En effet, quelques heures avant, en compagnie d’une de ses connaissances, il avait fait une promenade dans les salles de peinture du musée. Hélas ! Combien de réminiscences de ces foules anonymes… Grande ville des mirages où l’on passe souvent à côté de l’intrigue…
- Angélica ! Murmura-t-il.
Il lui donna ce nom ; elle le trouva charmant.
- Si nous sablions le champagne ?
- Volontiers ! répondit-elle.
Ils se dirigèrent vers le buffet. Angélica minaudait tout en se désaltérant.
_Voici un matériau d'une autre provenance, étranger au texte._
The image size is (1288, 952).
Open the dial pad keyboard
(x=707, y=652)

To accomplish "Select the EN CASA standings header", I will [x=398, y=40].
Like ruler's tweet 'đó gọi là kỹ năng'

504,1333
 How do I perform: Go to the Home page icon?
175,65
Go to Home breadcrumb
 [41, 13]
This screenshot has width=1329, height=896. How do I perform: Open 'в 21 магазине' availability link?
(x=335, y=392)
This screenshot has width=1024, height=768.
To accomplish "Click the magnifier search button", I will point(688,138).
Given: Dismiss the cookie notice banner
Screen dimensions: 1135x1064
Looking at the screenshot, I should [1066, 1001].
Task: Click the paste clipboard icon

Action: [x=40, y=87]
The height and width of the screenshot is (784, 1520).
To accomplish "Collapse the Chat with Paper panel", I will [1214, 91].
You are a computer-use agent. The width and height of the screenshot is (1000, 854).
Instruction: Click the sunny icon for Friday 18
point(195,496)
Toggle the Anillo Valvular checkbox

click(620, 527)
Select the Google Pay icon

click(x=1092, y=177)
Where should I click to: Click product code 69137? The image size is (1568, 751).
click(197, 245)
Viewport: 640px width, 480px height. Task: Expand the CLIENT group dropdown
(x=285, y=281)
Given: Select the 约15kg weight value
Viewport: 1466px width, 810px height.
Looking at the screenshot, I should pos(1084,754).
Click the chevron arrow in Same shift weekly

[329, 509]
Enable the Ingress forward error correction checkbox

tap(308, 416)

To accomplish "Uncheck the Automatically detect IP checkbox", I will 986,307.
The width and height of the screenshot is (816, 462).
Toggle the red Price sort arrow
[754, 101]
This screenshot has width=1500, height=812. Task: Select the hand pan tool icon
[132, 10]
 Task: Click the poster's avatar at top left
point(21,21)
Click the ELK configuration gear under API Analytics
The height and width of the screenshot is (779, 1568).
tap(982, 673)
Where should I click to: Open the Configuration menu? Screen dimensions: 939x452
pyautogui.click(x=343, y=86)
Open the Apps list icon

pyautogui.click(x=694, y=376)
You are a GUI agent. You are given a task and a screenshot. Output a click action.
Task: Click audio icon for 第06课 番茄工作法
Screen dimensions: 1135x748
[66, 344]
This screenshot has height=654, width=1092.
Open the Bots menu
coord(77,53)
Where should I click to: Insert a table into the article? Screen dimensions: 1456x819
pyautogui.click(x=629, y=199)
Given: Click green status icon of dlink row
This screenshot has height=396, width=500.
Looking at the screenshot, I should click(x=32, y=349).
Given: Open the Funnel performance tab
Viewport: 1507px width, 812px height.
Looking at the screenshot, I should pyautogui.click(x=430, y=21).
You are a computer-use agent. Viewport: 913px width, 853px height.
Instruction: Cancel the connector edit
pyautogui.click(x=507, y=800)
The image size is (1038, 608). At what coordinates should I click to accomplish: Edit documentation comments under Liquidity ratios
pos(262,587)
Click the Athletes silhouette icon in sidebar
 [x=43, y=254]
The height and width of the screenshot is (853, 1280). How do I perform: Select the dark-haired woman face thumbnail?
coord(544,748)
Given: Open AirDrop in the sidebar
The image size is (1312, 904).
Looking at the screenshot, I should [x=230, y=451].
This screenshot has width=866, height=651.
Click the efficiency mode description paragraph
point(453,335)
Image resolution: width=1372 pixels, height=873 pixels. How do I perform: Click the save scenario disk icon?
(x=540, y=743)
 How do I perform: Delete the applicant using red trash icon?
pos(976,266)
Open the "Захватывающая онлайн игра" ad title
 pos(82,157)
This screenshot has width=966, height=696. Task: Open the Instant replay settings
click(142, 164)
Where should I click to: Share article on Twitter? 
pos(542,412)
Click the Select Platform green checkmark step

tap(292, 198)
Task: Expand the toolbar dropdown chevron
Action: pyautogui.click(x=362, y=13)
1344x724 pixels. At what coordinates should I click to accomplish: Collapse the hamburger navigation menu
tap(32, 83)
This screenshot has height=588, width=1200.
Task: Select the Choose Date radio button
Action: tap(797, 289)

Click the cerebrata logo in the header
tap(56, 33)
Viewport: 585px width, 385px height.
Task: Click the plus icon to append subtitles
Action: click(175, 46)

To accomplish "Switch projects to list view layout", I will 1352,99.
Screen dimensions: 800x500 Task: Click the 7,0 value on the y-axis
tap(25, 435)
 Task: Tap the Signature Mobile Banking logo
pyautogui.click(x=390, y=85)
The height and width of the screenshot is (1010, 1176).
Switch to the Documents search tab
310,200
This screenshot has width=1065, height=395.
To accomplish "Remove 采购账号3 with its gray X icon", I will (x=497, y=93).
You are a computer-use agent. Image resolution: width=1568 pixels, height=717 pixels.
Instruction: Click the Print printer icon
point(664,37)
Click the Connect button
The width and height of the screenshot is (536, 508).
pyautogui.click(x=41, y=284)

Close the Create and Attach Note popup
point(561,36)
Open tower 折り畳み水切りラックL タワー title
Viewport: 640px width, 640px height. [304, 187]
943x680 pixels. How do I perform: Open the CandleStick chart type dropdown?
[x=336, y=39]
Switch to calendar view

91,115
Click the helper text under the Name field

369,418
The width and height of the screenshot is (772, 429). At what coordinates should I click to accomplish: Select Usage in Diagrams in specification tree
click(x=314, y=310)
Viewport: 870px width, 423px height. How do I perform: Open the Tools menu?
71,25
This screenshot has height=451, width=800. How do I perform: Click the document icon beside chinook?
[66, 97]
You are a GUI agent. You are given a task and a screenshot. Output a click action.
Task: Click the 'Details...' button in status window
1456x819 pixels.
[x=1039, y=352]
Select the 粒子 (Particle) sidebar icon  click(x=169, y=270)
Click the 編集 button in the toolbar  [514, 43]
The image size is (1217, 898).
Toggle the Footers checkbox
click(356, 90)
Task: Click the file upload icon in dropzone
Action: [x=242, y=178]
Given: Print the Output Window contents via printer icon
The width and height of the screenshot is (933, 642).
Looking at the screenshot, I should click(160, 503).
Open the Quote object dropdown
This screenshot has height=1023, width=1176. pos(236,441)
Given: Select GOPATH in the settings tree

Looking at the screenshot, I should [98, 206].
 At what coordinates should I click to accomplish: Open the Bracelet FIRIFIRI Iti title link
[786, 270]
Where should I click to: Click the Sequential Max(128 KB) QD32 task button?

Charley, nerveux, suivait ses gestes.

Vers minuit, l’orchestre jouait un paso doble quand de joyeux cris éclatèrent de toutes parts : Farandole !... Farandole !... Les couples, désenlacés, se tinrent par la main. Dans une ronde effrénée, les toilettes du soir associèrent leurs couleurs à celles des déguisements. La longue file s’étira, serpenta et finit par se disloquer dans une confusion générale au moment où la salle était soudainement plongée dans l’obscurité. Quand la lumière fut revenue, Charley avait perdu Angélica.

Pendant quelques minutes, il la chercha dans ce remous bigarré. De son regard perçant il scruta les loges, les baignoires, les coins et les recoins. Il s’engagea dans les couloirs et l’aperçut à l’instant où elle sortait par une porte donnant sur le grand vestibule. En hâte, il passa au vestiaire et s’élança à sa poursuite. Il la rejoignit alors qu’elle descendait lentement le grand escalier.
- Je t’attendais ! dit-elle.
- Pourquoi cette fugue… Angélica ?
- J’étais lasse du bruit… de ces gens indiscrets. Je désirais être seule avec toi !...
- Cependant, j’ai bien failli te perdre !
Vite, il l’aida à passer son manteau et l’entraîna vers une auto. Sur la place, de joyeux couples se dispersaient par les rues avoisinantes. Tandis qu’il saisissait le volant, Angélica pencha la tête nonchalamment sur l’épaule de Charley.
- Chéri ! Je suis heureuse. Depuis des mois j’attendais cet instant. Quoi qu’il advienne, ne me juge pas trop légère. Promis ?
- Promis ! Angélica.

Lorsqu’il était à Alger, Charley conservait la clef d’un pavillon que sa famille possédait sur les hauteurs d’El Biar. Cette banlieue est un véritable Éden avec ses maisons tapies sous les fleurs. C’est là qu’un quart d’heure plus tard, ils pénétraient dans le salon de l’une de ces charmantes demeures. Apercevant un piano, Angélica l’ouvrit et y plaqua quelques accords, tandis que Charley passait dans une pièce à côté. Il revint aussitôt pour étreindre Angélica. Il brûlait du désir de connaître ce visage mais reculait, comme à plaisir, le moment de percer ce mystère.
- Veux-tu me montrer le cabinet de toilette ? lui dit-elle.
Il s’effaça pour la laisser entrer puis vint s’allonger sur un divan, les mains croisées sous la nuque. Il l’attendait, le cœur battant. Elle s’avança avec une grâce majestueuse ; elle était toujours masquée. Charley se leva et, lui passant un bras autour de la taille, fit les honneurs du logis. Angélica éprouvait une joie indicible de pénétrer plus avant dans son intimité. Soudain, la chambre où ils se trouvaient fut plongée dans l’obscurité. D’un geste prompt, elle ôta son loup. Charley pouvait à présent palper ce visage satiné ; il en suivait voluptueusement les contours. Elle ne disait rien, mais il sentait tressaillir sa chair. Tout à coup, il fit mine de vouloir redonner la lumière. Angélica s’agrippa à son bras.
- Non… Charley !... Pas ça… Je t’en supplie !
Bientôt, Morphée, chassant Cupidon, s’empara de ces deux jeunes assouvis.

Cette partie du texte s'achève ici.